The late Cardinal John O’Connor once complained he was losing altar servers to Little League. (I think Little League won in that skirmish.)
Some dioceses have found ways around the problem. In some school districts in North Dakota, for example, church officials work with local school boards and officials to keep Wednesday evenings after 5 p.m. free of all sports and other school activities. These evenings then become nights for religious education. Others have tried to do the same on Sunday mornings with less success, as school officials counter that there are lots of Masses from late Saturday afternoon to Sunday night when families might attend church together.
The various clubs outside school for dance and additional soccer, lacrosse and other team sports add to the problem. School championship marching bands that travel during Holy Week also challenge families that seek to celebrate the Triduum.
A number of principles for achieving détente come to mind.
- Avoid draconian positions on both sides. No “If a parent does not attend the sacramental preparation class for Baptism, First Eucharist or Confirmation, there is no sacrament for the child.” Nor, on the other hand, “anyone who misses practice can’t play.”
- Show respect for both church services and the value of sports. A pastor who shows up at a game or refers to the youth sports at Mass shows relevance and wins points. A coach who respects religious values has a strong teaching tool as he works to develop sportsmanship and honor among players. Some parishes make the early Sunday Mass one where young players wear their uniforms and get a special blessing on game day.
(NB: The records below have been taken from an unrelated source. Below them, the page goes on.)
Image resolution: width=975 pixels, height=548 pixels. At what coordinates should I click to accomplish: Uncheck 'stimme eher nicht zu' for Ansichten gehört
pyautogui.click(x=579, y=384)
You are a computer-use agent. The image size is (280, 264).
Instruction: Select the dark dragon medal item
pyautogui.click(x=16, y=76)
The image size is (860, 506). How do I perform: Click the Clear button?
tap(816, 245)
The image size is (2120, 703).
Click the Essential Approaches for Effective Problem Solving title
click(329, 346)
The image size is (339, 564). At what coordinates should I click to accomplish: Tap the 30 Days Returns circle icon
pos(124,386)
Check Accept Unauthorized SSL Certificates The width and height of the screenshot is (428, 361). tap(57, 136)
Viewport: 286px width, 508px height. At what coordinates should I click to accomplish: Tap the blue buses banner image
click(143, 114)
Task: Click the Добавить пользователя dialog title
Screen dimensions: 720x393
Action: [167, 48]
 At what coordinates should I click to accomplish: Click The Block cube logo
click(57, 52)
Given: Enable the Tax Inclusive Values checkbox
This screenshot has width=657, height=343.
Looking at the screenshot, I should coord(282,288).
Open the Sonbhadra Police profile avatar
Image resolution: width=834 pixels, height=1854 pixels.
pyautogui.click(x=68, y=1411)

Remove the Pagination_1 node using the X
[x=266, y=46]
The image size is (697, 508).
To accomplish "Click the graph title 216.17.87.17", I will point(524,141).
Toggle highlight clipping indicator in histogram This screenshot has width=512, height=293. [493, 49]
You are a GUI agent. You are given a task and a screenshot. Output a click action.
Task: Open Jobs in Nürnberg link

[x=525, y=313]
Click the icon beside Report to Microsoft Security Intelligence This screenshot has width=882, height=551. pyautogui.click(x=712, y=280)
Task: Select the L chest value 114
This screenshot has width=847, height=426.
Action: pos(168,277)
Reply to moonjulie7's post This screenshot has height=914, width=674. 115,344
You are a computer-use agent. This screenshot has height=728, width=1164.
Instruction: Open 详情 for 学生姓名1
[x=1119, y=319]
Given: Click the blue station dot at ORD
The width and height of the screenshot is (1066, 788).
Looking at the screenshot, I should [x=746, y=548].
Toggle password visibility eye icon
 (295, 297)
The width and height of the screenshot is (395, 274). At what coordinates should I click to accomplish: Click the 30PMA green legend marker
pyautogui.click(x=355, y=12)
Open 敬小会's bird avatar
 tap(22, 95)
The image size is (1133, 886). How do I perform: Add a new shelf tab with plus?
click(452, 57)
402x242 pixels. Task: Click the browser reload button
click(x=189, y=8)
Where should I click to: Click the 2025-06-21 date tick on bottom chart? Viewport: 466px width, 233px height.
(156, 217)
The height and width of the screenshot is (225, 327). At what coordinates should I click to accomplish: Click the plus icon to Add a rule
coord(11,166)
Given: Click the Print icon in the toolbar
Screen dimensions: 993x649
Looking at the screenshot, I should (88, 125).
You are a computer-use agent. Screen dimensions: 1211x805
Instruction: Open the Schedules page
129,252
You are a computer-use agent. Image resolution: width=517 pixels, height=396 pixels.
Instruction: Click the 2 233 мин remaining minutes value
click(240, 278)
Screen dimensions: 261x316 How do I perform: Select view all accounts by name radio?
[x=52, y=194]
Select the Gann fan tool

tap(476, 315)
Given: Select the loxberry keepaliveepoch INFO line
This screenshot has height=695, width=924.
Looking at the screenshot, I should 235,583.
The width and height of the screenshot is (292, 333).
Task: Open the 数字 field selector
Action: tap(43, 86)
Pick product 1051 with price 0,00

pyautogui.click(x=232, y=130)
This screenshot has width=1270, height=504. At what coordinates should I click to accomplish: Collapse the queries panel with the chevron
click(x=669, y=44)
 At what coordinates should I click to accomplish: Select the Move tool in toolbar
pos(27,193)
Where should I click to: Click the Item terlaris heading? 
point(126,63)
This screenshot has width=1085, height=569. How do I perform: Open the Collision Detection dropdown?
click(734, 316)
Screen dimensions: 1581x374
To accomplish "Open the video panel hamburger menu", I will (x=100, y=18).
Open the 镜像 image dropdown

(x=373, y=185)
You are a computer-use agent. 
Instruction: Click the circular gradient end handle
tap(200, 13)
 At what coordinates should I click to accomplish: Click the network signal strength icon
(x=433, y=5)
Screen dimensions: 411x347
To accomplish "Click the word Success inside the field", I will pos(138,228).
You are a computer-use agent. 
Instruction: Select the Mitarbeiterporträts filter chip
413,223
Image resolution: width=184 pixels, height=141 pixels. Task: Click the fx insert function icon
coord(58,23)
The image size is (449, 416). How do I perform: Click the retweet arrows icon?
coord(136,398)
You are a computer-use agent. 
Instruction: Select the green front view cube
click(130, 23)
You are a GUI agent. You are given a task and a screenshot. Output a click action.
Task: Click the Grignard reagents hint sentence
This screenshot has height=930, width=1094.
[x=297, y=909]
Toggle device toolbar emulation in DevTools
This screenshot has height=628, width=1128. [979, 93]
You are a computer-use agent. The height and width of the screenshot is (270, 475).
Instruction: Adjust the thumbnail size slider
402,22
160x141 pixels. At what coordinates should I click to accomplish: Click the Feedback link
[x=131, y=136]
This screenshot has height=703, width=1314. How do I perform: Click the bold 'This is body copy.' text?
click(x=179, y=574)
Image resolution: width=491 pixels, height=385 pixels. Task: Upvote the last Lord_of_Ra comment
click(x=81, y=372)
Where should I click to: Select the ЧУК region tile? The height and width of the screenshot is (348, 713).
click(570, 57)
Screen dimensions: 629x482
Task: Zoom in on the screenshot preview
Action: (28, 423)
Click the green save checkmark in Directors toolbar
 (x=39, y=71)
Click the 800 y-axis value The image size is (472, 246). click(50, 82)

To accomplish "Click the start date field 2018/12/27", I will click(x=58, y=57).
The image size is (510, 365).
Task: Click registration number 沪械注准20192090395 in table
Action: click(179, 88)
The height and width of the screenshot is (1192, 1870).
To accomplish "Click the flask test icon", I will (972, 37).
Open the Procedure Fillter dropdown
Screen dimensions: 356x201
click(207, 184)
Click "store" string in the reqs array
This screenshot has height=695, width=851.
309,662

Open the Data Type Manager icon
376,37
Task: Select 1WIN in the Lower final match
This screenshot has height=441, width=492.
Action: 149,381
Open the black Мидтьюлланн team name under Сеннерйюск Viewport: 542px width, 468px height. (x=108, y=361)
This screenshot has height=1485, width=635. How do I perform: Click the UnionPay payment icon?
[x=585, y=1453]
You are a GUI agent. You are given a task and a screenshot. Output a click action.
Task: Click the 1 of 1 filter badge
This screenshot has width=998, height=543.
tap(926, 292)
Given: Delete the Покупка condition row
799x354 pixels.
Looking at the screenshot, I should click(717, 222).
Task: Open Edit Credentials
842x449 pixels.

- Set good example right from home. Parents who do not go to Mass themselves undercut any argument they have that religious education and Mass attendance are vital for their children.
- Have the decency not to make children pawns in a power struggle between parents, coaches and pastors. Offer options, for example, by offering make-up classes and occasional home schooling in parish sacramental preparation programs when conflicts arise.
- Model healthy ways to resolve conflicts. When faced with conflicts between two goods, such as religion and sports, prove there is room for both. Such conflicts will come up throughout family life, for example, over where to celebrate holidays as the children grow older. Do sacrifices sometimes have to be made?
- Take the long view. What lessons will go further in the education and development of children?
The conflict does not appear to be on the wane as interest in sports grows and hopes for scholarships for would-be stars increase. The problem also fits into an overall challenge the church faces in the struggle to help people hear God in a world filled with distractions from Him.
Mary Ann Walsh, R.S.M., is a member of the Northeast Community of the Sisters of Mercy of the Americas and U.S. Church Correspondent for America.